▸ EXERCISE DETAILS
All that should come back is the lines of the data below from the one containing "Screen dimensions: 681x579" to the one containing "Click the shield", inclusive, exactly as they stand.

▸ RECORDS PROVIDED
------------
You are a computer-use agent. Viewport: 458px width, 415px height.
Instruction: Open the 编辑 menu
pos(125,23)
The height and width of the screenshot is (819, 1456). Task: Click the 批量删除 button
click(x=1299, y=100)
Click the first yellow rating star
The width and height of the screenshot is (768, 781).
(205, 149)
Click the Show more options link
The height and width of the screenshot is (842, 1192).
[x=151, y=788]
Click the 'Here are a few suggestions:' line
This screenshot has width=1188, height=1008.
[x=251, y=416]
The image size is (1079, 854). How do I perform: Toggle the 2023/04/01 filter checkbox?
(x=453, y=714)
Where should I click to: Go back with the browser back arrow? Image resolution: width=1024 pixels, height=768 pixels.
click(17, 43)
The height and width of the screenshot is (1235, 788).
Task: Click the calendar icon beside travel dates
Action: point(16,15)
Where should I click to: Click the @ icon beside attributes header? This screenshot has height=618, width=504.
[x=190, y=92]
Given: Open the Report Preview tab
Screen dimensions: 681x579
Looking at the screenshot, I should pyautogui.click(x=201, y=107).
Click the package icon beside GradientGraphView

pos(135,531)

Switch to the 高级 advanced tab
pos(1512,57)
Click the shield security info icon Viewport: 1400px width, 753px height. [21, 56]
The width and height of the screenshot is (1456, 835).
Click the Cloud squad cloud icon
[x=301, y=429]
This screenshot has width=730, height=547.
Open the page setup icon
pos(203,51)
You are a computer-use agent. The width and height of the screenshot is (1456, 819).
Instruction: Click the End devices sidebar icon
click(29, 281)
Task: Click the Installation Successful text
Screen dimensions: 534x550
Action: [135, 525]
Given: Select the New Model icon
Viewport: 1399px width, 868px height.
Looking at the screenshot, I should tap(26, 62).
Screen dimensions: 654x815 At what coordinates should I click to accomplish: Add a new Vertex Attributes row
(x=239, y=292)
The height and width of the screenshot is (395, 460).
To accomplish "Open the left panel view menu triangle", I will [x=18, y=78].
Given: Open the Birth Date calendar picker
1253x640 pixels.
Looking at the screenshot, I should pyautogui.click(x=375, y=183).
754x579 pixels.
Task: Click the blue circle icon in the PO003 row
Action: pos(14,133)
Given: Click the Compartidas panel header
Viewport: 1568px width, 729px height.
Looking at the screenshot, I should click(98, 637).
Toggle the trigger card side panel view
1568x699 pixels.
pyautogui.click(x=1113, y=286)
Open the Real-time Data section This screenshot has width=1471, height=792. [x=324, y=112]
------------
▸ EXERCISE OUTPUT
Screen dimensions: 681x579
Looking at the screenshot, I should pyautogui.click(x=201, y=107).
Click the package icon beside GradientGraphView

pos(135,531)

Switch to the 高级 advanced tab
pos(1512,57)
Click the shield security info icon Viewport: 1400px width, 753px height. [21, 56]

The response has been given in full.